BY Elizabeth L. Swann
2020-10-15
Title | Taste and Knowledge in Early Modern England PDF eBook |
Author | Elizabeth L. Swann |
Publisher | Cambridge University Press |
Pages | 281 |
Release | 2020-10-15 |
Genre | Literary Criticism |
ISBN | 1108802281 |
Elizabeth Swann investigates the relationship between the physical sense of taste and taste as a figurative term associated with knowledge and judgment in early modern literature and culture. She argues that - unlike aesthetic taste in the eighteenth century - discriminative taste was entwined with embodied experience in this period. Although taste was tarnished by its associations with Adam and Eve's fall from Eden, it also functioned positively, as a source of useful, and potentially redemptive, literary, spiritual, experimental, and intersubjective knowledge. Taste and Knowledge in Early Modern England juxtaposes canonical literary works by authors such as Shakespeare with a broad range of medical, polemical, theological, philosophical, didactic, and dietetic sources.

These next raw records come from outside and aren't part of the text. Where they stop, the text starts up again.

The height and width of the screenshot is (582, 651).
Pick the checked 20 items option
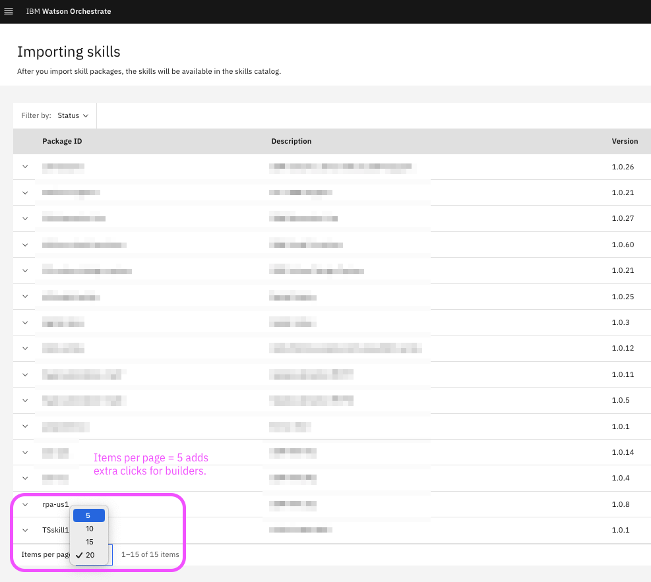[x=90, y=555]
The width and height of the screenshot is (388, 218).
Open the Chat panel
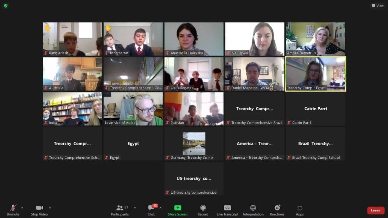(x=151, y=210)
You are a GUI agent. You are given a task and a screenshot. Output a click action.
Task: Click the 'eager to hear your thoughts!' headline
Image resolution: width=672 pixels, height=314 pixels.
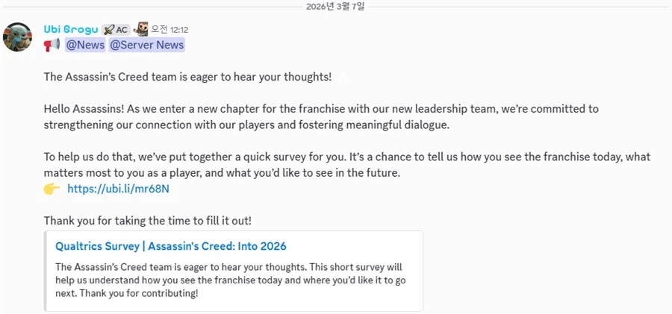click(x=187, y=77)
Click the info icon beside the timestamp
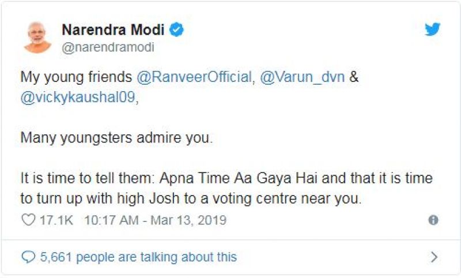This screenshot has width=461, height=278. 433,220
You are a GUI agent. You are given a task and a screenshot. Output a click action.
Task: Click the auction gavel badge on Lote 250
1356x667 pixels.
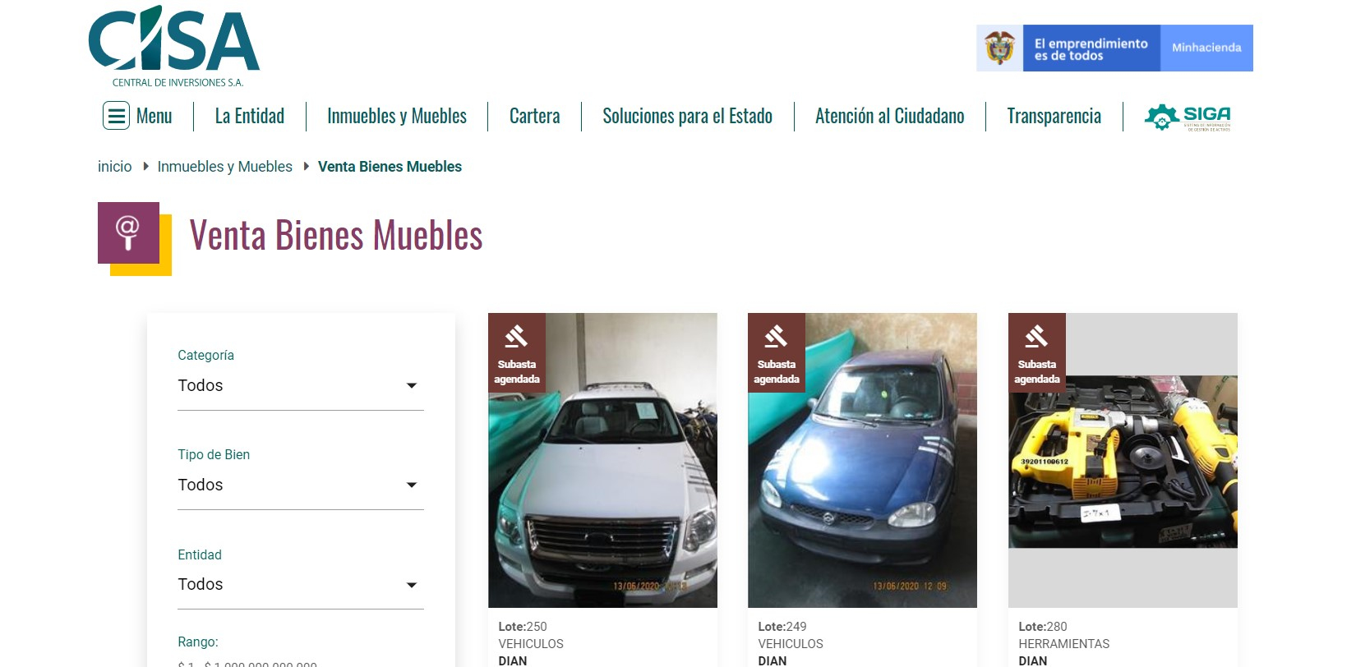point(517,352)
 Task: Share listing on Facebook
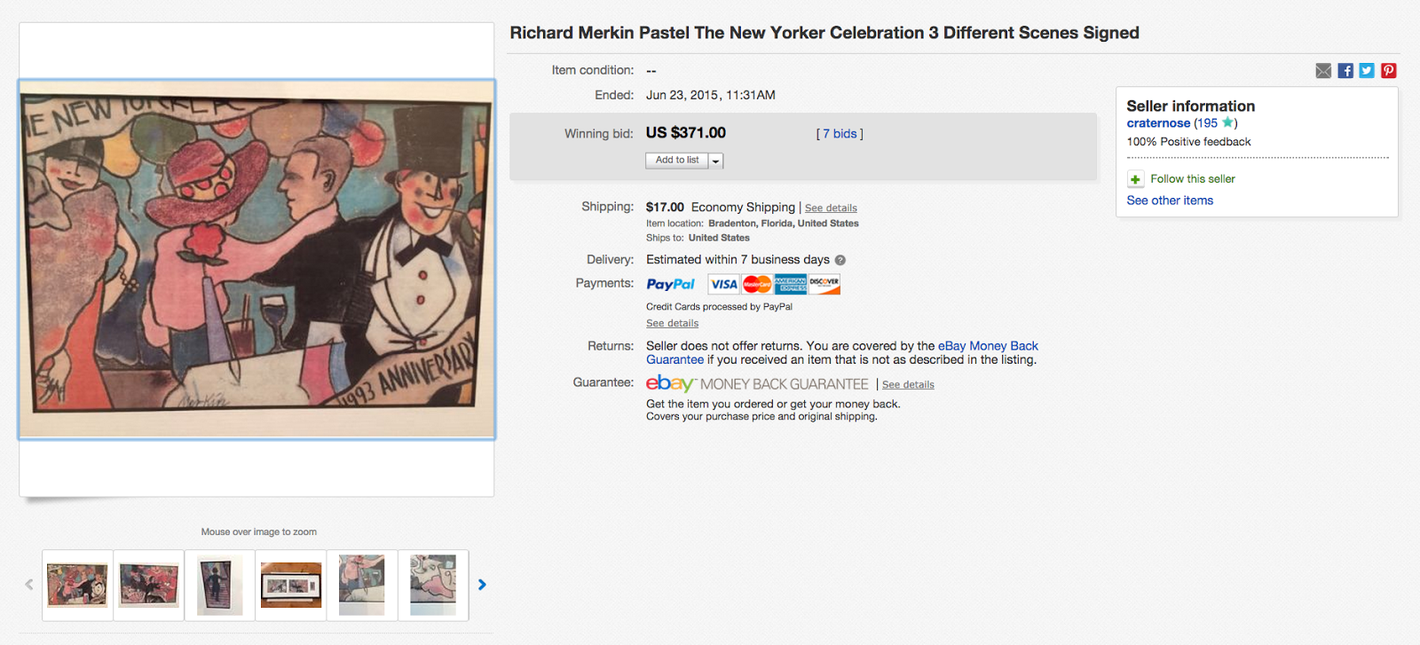click(x=1345, y=71)
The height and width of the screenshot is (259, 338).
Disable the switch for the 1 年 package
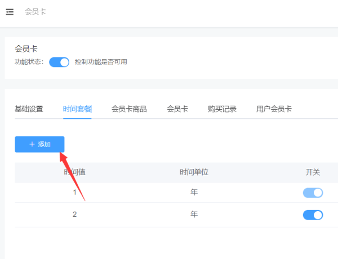[x=313, y=193]
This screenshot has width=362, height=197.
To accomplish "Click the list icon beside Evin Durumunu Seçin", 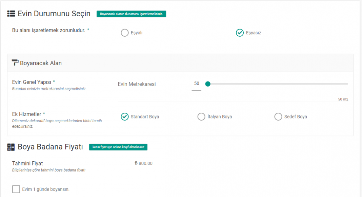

In doing so, the book reveals the central importance of taste to the experience and articulation of key developments in the literate, religious, and social cultures of the sixteenth and seventeenth centuries.
BY Marjorie O’Rourke Boyle
2018-11-28
Title | The Human Spirit PDF eBook |
Author | Marjorie O’Rourke Boyle |
Publisher | Penn State Press |
Pages | 305 |
Release | 2018-11-28 |
Genre | Religion |
ISBN | 0271082941 |
In this volume, Marjorie O’Rourke Boyle probes significant concepts of the human spirit in Western religious culture across more than two millennia, from the book of Genesis to early modern science. The Human Spirit treats significant interpretations of human nature as religious in political, philosophical, and physical aspects by tracing its historical subject through the Priestly tradition of the Hebrew Bible and the writings of the apostle Paul among the Corinthians, the innovative theologians Augustine and Aquinas, the reformatory theologian Calvin, and the natural philosopher and physician William Harvey. Boyle analyzes the particular experiences and notions of these influential authors while she contextualizes them in community. She shows how they shared a conviction, although distinctly understood, of the human spirit as endowed by or designed by a divine source of everything animate. An original and erudite work that utilizes a rich and varied array of primary source material, this volume will be of interest to intellectual and cultural historians of religion, philosophy, literature, and medicine.